*** Opening SUPPLIED RECORDS ***

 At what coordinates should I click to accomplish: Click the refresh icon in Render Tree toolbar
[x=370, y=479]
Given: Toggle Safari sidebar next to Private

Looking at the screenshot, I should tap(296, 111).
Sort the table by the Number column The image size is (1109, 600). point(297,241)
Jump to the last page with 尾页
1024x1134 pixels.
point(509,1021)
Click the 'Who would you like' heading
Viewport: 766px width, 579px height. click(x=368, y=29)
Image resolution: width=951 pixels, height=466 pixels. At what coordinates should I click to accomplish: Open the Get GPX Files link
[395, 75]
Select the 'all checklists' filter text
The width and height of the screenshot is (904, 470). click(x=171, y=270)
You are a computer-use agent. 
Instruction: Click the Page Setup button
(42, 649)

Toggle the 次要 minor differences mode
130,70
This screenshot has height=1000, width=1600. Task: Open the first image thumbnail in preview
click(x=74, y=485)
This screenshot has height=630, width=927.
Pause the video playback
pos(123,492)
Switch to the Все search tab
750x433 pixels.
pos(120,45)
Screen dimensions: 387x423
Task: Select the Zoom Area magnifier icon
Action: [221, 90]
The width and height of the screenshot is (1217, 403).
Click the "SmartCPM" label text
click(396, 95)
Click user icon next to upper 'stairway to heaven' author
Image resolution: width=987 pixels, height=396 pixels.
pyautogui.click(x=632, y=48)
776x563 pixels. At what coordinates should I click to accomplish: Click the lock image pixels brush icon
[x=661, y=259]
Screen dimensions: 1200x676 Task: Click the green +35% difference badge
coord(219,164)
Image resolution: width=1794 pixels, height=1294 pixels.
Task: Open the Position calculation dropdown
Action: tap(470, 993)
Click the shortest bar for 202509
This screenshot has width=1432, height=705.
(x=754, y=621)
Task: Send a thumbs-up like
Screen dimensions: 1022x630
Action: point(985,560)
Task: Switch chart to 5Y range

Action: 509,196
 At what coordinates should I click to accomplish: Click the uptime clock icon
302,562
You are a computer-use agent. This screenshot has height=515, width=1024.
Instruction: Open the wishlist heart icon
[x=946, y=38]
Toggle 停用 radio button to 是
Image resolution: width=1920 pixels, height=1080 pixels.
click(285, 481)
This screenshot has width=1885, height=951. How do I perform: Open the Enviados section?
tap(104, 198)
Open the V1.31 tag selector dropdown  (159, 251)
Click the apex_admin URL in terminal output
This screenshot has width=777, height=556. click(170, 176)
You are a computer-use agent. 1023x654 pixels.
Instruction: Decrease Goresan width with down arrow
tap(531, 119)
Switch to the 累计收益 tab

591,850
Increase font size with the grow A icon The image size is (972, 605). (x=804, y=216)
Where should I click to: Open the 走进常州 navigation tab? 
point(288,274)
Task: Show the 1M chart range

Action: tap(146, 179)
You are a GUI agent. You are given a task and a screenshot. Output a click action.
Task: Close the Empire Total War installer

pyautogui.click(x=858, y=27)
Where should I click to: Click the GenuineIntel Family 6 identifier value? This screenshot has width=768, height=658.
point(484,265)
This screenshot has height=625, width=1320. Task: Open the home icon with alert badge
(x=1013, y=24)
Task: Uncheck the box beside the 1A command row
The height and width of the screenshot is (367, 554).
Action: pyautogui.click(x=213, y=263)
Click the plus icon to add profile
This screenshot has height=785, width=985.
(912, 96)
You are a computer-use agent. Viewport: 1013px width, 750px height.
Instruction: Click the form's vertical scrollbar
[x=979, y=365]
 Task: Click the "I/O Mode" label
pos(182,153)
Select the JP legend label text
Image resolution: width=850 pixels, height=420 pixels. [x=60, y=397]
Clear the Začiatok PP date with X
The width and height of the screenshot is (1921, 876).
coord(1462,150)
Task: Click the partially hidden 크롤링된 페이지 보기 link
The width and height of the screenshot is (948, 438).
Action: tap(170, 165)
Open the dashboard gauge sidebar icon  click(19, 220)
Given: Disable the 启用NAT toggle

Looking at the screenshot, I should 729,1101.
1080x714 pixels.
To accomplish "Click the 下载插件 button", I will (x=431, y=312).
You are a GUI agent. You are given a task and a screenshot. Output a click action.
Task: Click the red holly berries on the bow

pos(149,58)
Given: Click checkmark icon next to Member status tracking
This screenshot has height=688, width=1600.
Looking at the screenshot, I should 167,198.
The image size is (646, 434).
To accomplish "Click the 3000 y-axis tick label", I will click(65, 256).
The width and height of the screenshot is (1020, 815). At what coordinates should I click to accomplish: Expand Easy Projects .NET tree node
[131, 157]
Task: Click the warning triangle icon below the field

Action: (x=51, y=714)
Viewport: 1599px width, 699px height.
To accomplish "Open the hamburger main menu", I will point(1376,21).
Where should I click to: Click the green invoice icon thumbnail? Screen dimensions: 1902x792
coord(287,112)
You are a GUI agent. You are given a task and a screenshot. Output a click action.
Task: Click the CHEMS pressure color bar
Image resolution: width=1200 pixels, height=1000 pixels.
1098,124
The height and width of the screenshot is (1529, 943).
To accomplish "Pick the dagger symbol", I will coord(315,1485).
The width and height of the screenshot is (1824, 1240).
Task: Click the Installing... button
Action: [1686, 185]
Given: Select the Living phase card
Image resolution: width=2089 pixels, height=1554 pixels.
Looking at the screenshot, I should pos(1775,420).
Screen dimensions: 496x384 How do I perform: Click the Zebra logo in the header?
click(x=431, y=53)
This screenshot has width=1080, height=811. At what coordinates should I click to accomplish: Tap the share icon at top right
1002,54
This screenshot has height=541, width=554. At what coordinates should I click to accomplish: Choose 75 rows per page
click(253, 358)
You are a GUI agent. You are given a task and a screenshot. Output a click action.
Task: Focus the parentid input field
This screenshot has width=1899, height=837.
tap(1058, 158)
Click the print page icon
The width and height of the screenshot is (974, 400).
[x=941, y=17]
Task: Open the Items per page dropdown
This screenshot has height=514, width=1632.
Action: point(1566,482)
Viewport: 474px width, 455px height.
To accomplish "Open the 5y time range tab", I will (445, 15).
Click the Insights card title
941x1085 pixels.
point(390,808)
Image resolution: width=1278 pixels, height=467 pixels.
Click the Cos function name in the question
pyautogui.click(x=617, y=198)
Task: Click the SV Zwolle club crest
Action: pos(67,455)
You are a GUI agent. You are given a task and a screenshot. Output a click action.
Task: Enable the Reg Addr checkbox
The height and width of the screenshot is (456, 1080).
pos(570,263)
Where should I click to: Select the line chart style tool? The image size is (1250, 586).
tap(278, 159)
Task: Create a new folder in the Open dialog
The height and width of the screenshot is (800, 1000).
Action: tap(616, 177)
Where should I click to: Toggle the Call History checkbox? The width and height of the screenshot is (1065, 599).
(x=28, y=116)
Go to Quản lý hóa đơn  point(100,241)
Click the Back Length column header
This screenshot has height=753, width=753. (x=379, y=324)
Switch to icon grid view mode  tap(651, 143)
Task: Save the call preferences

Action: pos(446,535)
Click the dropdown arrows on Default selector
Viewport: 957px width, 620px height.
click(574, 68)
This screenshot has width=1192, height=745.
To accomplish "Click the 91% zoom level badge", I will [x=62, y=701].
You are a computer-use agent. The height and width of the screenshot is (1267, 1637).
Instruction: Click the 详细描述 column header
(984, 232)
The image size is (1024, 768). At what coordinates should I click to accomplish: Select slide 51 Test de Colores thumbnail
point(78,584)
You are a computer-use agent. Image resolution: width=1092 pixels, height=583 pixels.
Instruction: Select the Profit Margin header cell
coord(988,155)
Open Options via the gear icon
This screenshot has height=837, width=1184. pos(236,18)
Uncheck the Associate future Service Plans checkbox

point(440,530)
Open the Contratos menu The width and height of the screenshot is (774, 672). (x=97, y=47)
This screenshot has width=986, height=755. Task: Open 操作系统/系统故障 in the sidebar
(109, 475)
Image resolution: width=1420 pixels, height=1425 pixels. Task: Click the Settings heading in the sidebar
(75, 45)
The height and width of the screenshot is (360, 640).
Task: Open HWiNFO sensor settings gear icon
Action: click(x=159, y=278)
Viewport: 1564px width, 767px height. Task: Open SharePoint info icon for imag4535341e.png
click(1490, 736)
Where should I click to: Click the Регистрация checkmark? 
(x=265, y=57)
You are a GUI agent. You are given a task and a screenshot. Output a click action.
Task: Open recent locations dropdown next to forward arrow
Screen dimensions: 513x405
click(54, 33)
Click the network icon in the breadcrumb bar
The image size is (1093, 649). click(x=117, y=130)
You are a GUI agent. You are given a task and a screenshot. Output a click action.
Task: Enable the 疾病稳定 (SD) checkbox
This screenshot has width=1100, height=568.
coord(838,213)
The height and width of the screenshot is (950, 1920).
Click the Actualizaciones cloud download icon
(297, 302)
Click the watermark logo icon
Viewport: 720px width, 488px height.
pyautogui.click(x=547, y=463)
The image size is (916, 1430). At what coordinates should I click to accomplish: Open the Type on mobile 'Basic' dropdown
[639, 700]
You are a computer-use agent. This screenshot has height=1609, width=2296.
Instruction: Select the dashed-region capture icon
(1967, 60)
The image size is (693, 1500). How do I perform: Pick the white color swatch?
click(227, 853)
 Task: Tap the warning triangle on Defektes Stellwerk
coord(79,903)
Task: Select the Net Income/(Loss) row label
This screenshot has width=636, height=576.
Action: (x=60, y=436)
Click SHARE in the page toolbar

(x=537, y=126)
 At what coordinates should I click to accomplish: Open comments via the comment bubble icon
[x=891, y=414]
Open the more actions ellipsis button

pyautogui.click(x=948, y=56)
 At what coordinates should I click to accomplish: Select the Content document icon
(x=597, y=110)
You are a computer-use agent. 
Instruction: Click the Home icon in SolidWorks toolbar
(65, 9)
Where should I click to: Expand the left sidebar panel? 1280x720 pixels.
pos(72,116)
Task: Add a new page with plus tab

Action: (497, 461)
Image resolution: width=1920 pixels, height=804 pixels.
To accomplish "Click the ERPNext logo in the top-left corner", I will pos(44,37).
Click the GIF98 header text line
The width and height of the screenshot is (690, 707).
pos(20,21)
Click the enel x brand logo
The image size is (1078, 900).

*** Closing SUPPLIED RECORDS ***

# DIRECTIONS
Only a number is asked for here: the count of lines in the records that hold "menu".

# TASK OUTPUT
2